Let's calculate the angle of the sector that needs to be cut from the circle. We reason as follows: The diameter of the workpiece is equal to 2R, which means that the circumference is equal to Pi * 2 * R - i.e. 6.28*R. Let's denote it L. The circle is complete, i.e. 360 degrees. And the circumference of the finished cone is equal to Pi*D. Let's denote it Lm. It is, naturally, less than the circumference of the workpiece. We need to cut a segment with an arc length equal to the difference of these lengths. Let's apply the ratio rule. If 360 degrees gives us the full circumference of the workpiece, then the angle we are looking for should give us the circumference of the finished cone.

From the ratio formula we obtain the size of the angle X. And the cut sector is found by subtracting 360 - X.

From a round blank with radius R, you need to cut a sector with an angle (360-X). Don't forget to leave a small strip of material for overlap (if the cone attachment will overlap). After connecting the sides of the cut sector, we obtain a cone of a given size.

For example: We need a cone for an exhaust pipe hood with a height (H) of 100 mm and a diameter (D) of 250 mm. Using the Pythagorean formula, we obtain the radius of the workpiece - 160 mm. And the circumference of the workpiece is correspondingly 160 x 6.28 = 1005 mm. At the same time, the circumference of the cone we need is 250 x 3.14 = 785 mm.

Then we find that the angle ratio will be: 785 / 1005 x 360 = 281 degrees. Accordingly, you need to cut out a sector of 360 – 281 = 79 degrees.

Calculation of the pattern blank for a truncated cone.

Such a part is sometimes needed in the manufacture of adapters from one diameter to another or for Volpert-Grigorovich or Khanzhenkov deflectors. They are used to improve draft in a chimney or ventilation pipe.

The task is a little complicated by the fact that we do not know the height of the entire cone, but only its truncated part. In general, there are three initial numbers: the height of the truncated cone H, the diameter of the lower hole (base) D, and the diameter of the upper hole Dm (at the cross section of the full cone). But we will resort to the same simple mathematical constructions based on the Pythagorean theorem and similarity.

In fact, it is obvious that the value (D-Dm)/2 (half the difference in diameters) will relate to the height of the truncated cone H in the same way as the radius of the base to the height of the entire cone, as if it were not truncated. We find the total height (P) from this ratio.

(D – Dm)/ 2H = D/2P

Hence P = D x H / (D-Dm).

Now knowing the total height of the cone, we can reduce the solution to the previous problem. Calculate the development of the workpiece as if for a full cone, and then “subtract” from it the development of its upper, unnecessary part. And we can directly calculate the radii of the workpiece.

Using the Pythagorean theorem, we obtain a larger radius of the workpiece - Rz. This is the square root of the sum of the squares of height P and D/2.

The smaller radius Rm is the square root of the sum of the squares (P-H) and Dm/2.

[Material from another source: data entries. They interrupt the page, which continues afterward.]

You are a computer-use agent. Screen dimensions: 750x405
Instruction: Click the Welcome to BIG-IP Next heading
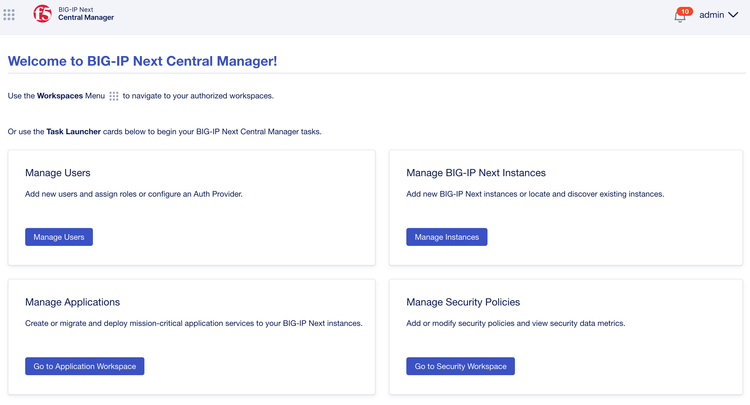(x=142, y=61)
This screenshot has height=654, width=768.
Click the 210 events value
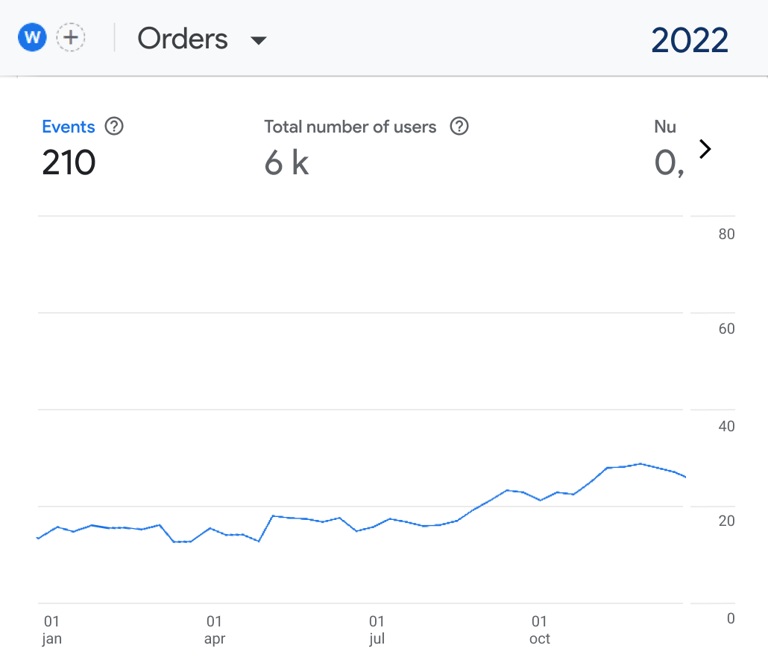pyautogui.click(x=68, y=163)
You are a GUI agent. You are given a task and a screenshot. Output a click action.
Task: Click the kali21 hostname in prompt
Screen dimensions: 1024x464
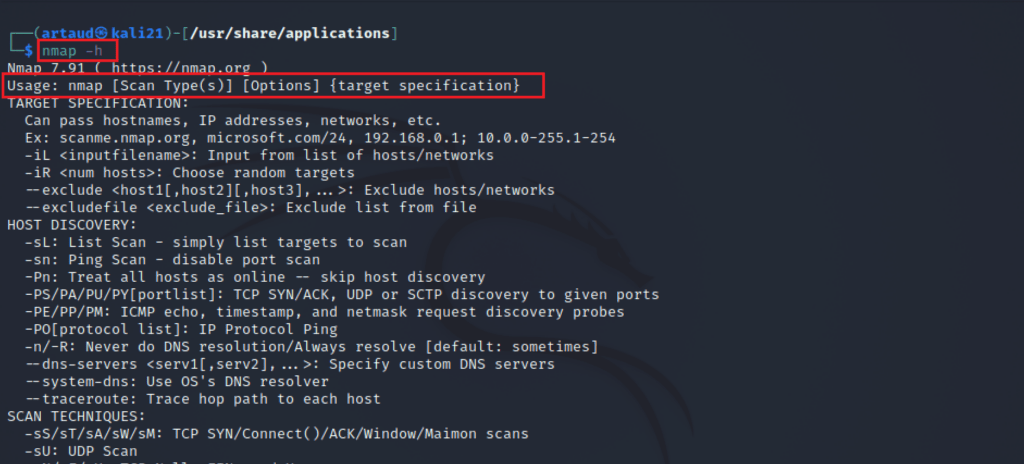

The circumference of our workpiece is 2 x Pi x Rz, or 6.28 x Rz. And the circumference of the base of the cone is Pi x D, or 3.14 x D. The ratio of their lengths will give the ratio of the angles of the sectors, if we assume that the full angle in the workpiece is 360 degrees.

Those. X / 360 = 3.14 x D / 6.28 x Rz

Hence X = 180 x D / Rz (This is the angle that must be left to get the circumference of the base). And you need to cut accordingly 360 - X.

For example: We need to make a truncated cone with a height of 250 mm, a base diameter of 300 mm, and a top hole diameter of 200 mm.

Find the height of the full cone P: 300 x 250 / (300 – 200) = 600 mm

Using the Pythagorean point, we find the outer radius of the workpiece Rz: Square root of (300/2)^2 + 6002 = 618.5 mm

Using the same theorem, we find the smaller radius Rm: Square root of (600 – 250)^2 + (200/2)^2 = 364 mm.

We determine the sector angle of our workpiece: 180 x 300 / 618.5 = 87.3 degrees.

On the material we draw an arc with a radius of 618.5 mm, then from the same center - an arc with a radius of 364 mm. The angle of the arc can have approximately 90-100 degrees of opening. We draw radii with an opening angle of 87.3 degrees. Our preparation is ready. Don't forget to allow an allowance for joining the edges if they are overlapped.